Most stand-alone parking structures across the United States are designed and built using the same approach as the garage that partly collapsed while under construction Wednesday at a Miami Dade College campus in Doral: They are assembled on site from prefabricated concrete pieces hoisted into place like a giant Erector set.
The tried and tested method of precast concrete construction is fast and relatively inexpensive, making it possible to design, permit and build a multi-story garage on a tight budget in a matter of months.
But the assembly of heavy beams, columns and floor slabs must be choreographed and balanced precisely. Because the structure remains potentially unstable until the pieces are permanently connected, typically by welding or bolting them together once they’re all in place, experts say the process requires close supervision from contractors and engineers.
One false move, they say, and the whole thing can come tumbling down in a deadly domino effect, although such catastrophic collapses are uncommon.
Because of the way the floor slabs in one section of the Miami-Dade garage appear to have come down — all on one side, while remaining attached to a side wall at the other — some structural engineers and construction tradespeople said Thursday that investigators will look first at construction error, as opposed to faulty design, as a likely cause.

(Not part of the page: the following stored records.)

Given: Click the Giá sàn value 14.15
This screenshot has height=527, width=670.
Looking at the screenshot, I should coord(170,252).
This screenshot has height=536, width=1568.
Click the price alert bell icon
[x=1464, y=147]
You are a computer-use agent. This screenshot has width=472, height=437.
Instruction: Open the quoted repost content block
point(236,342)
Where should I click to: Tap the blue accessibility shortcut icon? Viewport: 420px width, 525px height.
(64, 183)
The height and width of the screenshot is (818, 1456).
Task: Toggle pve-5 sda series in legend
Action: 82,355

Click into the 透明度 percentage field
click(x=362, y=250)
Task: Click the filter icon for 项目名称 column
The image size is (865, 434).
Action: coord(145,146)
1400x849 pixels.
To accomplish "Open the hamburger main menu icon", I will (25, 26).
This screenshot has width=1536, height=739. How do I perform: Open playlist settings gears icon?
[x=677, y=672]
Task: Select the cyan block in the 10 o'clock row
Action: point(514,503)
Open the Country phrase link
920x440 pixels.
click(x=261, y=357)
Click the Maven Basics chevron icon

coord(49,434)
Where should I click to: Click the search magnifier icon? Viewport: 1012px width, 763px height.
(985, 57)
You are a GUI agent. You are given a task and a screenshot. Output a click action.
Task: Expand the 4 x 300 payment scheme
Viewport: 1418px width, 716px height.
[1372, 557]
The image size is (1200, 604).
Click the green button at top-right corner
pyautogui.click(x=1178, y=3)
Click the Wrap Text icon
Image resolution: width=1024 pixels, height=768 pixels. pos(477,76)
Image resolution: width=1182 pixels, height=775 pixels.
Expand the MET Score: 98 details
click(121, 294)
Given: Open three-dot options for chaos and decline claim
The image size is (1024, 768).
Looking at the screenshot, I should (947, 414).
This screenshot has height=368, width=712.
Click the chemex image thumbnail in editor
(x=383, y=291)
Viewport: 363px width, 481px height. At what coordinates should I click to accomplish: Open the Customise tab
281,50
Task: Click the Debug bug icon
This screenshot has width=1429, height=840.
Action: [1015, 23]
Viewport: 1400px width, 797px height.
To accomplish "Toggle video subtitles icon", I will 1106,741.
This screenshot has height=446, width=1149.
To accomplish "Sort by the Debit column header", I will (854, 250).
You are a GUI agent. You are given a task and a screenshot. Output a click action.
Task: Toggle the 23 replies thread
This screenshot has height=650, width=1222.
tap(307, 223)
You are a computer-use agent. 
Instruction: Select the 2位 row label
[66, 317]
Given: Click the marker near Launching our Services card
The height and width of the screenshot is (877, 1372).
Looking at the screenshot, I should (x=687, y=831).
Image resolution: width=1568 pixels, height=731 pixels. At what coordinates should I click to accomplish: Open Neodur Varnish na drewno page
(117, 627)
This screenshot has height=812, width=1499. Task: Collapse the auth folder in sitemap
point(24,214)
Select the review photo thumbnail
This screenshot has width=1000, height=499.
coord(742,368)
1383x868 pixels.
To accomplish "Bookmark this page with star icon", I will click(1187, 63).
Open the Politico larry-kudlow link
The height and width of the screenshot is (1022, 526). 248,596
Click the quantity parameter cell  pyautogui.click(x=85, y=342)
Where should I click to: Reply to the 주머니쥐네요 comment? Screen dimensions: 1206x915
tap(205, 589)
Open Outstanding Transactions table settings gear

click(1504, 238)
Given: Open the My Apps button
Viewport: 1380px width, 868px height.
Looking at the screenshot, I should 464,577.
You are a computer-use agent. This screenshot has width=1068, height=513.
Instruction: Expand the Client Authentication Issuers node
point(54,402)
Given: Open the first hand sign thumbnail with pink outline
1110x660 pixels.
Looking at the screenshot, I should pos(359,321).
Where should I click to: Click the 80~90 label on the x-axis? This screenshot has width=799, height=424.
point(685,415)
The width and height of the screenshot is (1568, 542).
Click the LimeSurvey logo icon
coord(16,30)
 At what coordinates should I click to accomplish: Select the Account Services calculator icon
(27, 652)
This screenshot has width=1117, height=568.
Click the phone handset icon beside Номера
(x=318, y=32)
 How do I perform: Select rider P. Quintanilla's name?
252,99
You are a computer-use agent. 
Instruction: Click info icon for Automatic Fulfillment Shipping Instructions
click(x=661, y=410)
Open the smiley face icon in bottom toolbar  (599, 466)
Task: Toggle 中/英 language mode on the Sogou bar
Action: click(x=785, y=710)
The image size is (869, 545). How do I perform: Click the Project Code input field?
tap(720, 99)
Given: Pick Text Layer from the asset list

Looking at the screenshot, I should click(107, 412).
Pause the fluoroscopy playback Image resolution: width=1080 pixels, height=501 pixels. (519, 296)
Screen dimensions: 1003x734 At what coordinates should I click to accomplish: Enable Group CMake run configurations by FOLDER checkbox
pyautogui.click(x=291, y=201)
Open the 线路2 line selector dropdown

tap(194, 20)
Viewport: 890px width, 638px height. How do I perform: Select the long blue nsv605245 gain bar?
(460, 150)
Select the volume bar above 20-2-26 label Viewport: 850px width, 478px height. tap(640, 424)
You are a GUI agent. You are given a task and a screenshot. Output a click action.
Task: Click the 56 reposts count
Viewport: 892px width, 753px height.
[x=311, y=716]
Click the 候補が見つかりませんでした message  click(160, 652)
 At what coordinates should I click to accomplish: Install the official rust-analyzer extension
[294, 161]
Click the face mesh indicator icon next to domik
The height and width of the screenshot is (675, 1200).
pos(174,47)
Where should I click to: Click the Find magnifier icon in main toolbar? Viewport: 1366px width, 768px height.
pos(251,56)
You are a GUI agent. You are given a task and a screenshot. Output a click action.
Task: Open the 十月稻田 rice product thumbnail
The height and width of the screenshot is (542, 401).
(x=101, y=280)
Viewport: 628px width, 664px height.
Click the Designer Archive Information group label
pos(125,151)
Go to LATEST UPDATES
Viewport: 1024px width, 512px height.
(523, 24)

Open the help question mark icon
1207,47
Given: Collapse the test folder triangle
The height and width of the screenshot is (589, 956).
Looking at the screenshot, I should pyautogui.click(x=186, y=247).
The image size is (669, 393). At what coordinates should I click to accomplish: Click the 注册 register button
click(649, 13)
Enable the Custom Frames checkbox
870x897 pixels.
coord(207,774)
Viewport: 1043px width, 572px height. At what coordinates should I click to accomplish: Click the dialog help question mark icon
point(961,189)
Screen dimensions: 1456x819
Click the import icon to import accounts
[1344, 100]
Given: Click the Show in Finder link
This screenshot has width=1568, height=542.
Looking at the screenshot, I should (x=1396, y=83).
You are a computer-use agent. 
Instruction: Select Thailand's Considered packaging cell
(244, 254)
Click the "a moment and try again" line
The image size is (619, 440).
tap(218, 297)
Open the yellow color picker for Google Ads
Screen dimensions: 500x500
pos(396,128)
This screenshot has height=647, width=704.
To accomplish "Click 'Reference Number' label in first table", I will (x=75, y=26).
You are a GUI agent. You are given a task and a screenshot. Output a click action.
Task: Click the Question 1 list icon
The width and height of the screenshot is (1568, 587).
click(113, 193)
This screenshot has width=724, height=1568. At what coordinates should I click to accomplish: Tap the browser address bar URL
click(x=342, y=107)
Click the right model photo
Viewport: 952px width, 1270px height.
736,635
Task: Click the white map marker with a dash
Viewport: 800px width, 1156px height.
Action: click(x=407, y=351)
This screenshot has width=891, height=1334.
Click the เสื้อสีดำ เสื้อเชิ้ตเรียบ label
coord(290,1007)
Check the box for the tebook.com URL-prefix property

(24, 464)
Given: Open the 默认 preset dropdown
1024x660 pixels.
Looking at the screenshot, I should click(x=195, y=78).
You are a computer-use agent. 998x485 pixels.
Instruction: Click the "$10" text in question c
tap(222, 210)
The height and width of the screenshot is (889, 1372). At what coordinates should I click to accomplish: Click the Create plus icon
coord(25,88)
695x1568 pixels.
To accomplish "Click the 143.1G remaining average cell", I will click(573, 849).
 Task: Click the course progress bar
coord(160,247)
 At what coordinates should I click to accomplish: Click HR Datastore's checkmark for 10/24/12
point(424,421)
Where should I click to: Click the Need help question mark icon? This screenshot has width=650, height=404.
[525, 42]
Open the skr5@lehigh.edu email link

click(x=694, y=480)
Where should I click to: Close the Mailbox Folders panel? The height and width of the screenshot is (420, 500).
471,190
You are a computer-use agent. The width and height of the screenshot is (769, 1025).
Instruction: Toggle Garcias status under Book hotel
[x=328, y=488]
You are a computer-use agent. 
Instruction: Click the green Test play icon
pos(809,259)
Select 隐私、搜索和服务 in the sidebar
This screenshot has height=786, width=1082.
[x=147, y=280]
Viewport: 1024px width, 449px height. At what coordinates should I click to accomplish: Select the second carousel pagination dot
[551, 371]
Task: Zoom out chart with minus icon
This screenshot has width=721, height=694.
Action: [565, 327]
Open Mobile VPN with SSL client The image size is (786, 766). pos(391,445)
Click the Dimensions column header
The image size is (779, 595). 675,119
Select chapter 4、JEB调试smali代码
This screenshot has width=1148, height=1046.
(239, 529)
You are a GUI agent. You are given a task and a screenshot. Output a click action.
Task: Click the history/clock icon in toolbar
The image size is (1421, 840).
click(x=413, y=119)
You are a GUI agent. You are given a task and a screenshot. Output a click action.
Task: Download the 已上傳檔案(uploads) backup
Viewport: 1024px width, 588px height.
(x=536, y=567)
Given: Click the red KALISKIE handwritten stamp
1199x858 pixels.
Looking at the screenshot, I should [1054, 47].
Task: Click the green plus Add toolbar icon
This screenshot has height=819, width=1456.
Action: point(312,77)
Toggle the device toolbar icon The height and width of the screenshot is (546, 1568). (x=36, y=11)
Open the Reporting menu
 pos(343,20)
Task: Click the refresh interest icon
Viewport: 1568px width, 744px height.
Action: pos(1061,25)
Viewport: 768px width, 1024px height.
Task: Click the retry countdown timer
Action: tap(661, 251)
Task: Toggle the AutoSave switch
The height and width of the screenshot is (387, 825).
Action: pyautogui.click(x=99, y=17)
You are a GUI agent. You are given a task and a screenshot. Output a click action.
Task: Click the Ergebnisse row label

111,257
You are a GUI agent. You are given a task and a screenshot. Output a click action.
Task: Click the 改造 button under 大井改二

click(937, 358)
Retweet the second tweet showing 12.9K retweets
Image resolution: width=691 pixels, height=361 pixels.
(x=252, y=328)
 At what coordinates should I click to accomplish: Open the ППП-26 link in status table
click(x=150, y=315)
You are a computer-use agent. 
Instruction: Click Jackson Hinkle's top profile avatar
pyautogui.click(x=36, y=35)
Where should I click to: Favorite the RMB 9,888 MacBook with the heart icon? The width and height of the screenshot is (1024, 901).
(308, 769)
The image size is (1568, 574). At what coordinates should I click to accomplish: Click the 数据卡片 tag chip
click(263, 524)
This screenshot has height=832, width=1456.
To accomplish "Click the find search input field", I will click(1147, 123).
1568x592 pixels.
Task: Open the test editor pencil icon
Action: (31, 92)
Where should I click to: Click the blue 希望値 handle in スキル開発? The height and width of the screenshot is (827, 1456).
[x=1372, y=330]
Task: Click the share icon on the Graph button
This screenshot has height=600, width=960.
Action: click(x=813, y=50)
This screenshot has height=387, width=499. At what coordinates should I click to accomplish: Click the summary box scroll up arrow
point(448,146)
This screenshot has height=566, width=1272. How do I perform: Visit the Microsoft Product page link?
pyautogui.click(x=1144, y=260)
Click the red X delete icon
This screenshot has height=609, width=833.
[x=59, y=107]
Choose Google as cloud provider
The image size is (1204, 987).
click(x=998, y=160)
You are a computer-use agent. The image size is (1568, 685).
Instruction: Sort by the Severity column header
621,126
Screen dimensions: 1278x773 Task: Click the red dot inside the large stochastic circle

Alternatively, some say, the cause could also be design-related or linked to a defect in fabrication of a concrete piece that caused it to fail, undermining the integrity of the still-incomplete structural system holding up the building.
“I would look at erection procedures — that’s probably the one question to ask first,’’ said Mark Santos, a Miami structural engineer who has worked on numerous garage projects for Kimley-Horn and Associates, a major engineering design firm.
William P. Byrne, CEO of garage contractor Ajax Building Corp., which is building the Miami Dade structure, said at a news conference Thursday that there was as yet “no indication of any potential cause.’’
That precise cause won’t be known for months.
The federal Occupational Safety and Health Administration will investigate, along with the Florida Department of Business and Professional Regulation, state officials said. Ultimate blame will also likely be sorted out in the courts. The collapse is sure to produce a welter of lawsuits, finger-pointing by contractors and engineers, and possibly even conflicting diagnoses by forensic engineers hired by different parties.
That long list includes Miami Dade College, which under state law has its own building department and, with the aid of consulting engineers, conducts its own permitting, plan review and construction inspections; its general contractor on the $24.5 million garage job, Ajax; and the separate subcontractors responsible for designing the garage, fabricating the precast concrete, erecting the structure, pouring concrete and supervising the work.
Sometimes, similar collapses have been caused by a confluence of factors.
In October 2003, in one of the most notorious of such incidents, part of the Tropicana Casino parking garage in Atlantic City, N.J., collapsed while crews were pouring concrete to attach the structural pieces of the garage together, killing four workers and injuring 20. As in the Miami Dade College collapse, five stories of the Atlantic City garage fell on one side in a pancake pattern while remaining attached on the other, leaving perimeter columns and walls standing.